Henry Ford was always happy to take credit for the invention of the assembly-line process, but it seems he may have been generous to himself. “Henry Ford had no ideas on mass production,” Ford’s colleague Charles Sorensen once recalled. “Far from it; he just grew into it like the rest of us.”

Thanks to the slickness of operations, the time it took to produce a Ford car fell from twelve hours in 1908 (which was already good going) to just one and a half hours after 1913, when the company’s Highland Park factory opened. At the peak of production, a new car, truck, or tractor rolled off a Ford assembly line somewhere in America every ten seconds. By 1913, the company had sales of nearly $100 million and profits of $27 million. With the greater efficiencies, car prices fell, too—from $850 in 1908, to $500 in 1913, and down to $390 in 1914, before finally settling at an almost preposterously reasonable $260 by 1927.

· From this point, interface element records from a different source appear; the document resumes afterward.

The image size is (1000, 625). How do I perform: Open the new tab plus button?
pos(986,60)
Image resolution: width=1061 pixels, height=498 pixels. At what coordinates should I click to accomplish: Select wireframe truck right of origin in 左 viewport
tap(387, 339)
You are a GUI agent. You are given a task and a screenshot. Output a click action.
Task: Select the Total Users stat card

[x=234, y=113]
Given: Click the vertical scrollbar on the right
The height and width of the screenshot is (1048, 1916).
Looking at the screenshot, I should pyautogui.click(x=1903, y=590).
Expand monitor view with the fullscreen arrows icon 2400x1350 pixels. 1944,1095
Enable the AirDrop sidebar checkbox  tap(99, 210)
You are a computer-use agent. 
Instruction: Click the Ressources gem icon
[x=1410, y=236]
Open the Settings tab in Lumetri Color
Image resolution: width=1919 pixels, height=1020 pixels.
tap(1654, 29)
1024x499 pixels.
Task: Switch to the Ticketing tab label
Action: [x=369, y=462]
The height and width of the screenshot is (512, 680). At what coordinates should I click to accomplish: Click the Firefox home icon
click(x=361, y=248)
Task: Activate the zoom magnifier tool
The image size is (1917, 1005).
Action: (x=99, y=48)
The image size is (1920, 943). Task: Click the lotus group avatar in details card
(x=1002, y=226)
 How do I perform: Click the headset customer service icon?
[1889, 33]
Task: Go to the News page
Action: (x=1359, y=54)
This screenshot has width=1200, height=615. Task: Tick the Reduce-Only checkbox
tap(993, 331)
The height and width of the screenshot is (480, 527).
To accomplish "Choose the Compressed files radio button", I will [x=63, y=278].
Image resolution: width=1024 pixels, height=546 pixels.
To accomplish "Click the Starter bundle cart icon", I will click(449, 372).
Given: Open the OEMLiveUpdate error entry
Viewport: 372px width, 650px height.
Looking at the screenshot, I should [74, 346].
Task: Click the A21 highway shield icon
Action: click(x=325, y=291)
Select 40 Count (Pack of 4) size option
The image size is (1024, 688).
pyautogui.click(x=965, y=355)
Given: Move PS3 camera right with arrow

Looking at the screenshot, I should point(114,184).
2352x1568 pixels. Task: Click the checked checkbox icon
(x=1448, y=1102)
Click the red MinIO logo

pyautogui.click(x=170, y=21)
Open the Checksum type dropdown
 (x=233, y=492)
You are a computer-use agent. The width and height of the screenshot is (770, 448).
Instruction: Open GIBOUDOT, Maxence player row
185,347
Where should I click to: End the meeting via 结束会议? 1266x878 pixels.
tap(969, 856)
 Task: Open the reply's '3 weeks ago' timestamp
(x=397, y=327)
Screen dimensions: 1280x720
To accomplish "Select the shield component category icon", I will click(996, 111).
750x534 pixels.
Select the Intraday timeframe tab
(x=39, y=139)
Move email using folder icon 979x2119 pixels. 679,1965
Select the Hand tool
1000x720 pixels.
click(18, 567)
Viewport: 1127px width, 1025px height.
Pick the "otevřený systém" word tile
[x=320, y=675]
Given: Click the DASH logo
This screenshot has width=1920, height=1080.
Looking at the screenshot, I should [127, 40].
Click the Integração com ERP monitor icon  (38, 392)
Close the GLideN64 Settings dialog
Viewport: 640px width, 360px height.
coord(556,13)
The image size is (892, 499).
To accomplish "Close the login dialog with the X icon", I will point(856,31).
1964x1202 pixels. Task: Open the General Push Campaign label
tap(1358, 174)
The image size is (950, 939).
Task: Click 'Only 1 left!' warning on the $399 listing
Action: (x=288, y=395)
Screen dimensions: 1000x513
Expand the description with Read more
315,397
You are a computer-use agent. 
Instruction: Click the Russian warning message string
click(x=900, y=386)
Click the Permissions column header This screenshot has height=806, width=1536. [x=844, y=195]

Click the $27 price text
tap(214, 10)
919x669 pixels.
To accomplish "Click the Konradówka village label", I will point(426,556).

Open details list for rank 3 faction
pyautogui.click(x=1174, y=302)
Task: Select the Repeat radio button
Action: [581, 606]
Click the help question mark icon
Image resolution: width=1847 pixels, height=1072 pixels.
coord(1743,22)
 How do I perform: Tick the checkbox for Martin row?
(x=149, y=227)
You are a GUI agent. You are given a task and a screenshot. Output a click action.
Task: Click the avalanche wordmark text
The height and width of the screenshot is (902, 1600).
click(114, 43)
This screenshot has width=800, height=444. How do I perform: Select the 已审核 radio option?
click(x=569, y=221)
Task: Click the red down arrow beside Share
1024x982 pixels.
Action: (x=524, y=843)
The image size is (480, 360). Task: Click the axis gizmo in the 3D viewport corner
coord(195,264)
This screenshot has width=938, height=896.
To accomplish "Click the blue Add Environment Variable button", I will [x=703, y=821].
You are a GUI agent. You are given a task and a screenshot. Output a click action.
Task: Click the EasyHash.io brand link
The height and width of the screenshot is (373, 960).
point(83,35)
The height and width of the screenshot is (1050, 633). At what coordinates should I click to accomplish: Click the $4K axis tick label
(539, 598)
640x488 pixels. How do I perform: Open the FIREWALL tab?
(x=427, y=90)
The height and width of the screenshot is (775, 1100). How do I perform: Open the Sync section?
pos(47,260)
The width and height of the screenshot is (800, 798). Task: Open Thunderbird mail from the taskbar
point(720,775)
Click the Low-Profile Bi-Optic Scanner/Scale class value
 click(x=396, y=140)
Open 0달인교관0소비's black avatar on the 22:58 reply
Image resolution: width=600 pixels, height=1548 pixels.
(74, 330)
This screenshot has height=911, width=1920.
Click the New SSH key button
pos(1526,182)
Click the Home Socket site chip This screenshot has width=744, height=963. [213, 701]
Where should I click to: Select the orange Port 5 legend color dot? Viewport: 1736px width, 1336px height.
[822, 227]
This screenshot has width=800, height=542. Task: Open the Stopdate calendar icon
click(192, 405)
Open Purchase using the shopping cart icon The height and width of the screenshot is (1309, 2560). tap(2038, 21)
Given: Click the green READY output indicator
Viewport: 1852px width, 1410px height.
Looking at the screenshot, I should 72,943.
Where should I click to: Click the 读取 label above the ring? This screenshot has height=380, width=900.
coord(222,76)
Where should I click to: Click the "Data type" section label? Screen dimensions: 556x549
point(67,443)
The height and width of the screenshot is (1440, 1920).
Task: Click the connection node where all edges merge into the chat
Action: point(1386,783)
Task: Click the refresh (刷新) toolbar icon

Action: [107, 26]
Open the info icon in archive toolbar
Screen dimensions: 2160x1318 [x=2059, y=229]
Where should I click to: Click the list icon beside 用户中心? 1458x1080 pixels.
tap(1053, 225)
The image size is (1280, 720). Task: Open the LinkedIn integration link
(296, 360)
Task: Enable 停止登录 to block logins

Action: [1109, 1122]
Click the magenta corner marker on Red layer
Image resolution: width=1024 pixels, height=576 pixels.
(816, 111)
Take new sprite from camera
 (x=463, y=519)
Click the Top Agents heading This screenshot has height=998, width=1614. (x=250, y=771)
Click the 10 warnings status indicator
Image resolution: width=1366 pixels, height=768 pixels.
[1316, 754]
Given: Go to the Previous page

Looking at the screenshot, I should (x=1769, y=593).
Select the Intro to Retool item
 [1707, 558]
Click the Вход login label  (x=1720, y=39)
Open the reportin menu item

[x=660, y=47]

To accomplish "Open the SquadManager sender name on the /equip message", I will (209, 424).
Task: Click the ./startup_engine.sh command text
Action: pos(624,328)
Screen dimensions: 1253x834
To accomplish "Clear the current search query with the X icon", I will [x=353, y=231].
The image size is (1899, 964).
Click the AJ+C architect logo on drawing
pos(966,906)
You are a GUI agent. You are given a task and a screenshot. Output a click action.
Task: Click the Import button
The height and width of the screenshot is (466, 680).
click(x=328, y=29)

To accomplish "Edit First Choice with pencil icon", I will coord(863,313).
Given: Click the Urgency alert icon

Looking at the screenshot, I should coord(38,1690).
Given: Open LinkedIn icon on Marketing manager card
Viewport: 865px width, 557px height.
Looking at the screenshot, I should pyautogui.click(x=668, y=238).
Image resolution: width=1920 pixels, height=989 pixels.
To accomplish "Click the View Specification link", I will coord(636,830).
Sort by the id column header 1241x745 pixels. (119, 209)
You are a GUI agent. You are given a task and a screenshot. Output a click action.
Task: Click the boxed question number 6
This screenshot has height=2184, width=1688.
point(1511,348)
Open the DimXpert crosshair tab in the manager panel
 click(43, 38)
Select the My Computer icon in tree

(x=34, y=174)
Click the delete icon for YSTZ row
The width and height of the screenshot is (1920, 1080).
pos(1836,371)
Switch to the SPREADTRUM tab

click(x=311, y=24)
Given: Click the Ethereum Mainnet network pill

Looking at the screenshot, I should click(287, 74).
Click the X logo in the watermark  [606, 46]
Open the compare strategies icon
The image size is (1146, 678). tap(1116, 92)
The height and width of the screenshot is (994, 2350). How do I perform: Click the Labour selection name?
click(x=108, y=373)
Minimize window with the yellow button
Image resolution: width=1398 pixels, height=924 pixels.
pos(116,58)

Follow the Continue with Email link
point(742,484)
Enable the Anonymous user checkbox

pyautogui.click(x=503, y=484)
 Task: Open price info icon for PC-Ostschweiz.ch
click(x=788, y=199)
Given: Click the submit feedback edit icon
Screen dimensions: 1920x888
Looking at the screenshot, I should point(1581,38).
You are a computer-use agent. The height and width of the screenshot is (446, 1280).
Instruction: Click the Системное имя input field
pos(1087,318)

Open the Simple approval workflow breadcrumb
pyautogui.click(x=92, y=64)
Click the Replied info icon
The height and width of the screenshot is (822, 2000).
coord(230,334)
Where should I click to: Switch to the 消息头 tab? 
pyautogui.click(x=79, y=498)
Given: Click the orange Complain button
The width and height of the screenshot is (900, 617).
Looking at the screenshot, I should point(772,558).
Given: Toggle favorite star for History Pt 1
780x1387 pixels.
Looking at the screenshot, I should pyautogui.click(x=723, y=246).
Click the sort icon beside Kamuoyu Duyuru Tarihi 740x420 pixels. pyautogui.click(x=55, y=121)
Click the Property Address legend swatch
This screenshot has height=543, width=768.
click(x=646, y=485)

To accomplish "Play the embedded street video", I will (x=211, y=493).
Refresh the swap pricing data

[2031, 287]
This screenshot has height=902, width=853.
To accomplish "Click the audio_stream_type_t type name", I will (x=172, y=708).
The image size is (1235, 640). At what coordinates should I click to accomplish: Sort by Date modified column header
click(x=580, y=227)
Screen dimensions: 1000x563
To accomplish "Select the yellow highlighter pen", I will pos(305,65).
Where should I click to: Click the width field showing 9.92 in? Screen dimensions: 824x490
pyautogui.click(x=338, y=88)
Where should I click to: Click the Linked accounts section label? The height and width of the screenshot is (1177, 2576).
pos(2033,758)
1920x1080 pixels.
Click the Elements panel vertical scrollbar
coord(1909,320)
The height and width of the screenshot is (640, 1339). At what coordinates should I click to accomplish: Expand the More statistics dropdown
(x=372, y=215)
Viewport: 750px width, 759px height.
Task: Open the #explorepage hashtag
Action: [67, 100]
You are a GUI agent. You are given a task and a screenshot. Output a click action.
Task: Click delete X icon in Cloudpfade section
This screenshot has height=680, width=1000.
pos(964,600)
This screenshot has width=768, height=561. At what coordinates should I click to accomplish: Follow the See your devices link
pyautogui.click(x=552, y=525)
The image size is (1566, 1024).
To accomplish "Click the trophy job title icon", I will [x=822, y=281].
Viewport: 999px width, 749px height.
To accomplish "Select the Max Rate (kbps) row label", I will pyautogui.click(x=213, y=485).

In 1914, Ford not only introduced the eight-hour day and the forty-hour week but also doubled average salaries to $5 a day in what is often presented as an act of revolutionary magnanimity. In fact, the wage increase was necessitated by the costly waste of high employee turnover—a breathtaking 370 percent in 1913. At the same time, Ford established its notorious Sociological Department, employing some two hundred investigators who were empowered to look into every aspect of employees’ private lives—their diet, hygiene, religion, personal finances, recreational habits, and morals. Ford’s workforce was full of immigrants—in some periods as many as two-thirds of his employees were from abroad—and Ford genuinely wished to help them live healthier, more satisfying lives, so his sociological meddling was by no means entirely a bad thing. However, there was almost nothing Henry Ford did that didn’t have some bad in it somewhere, and the Sociological Department certainly had a totalitarian tinge. Ford employees could be ordered to clean their houses, tidy their yards, sleep in American-style beds, increase their savings, modify their sexual behavior, and otherwise abandon any practice that a Ford inspector deemed “derogatory to good physical manhood or moral character.” Foreign-born workers who wished to advance within the company were required to take citizenship and language classes.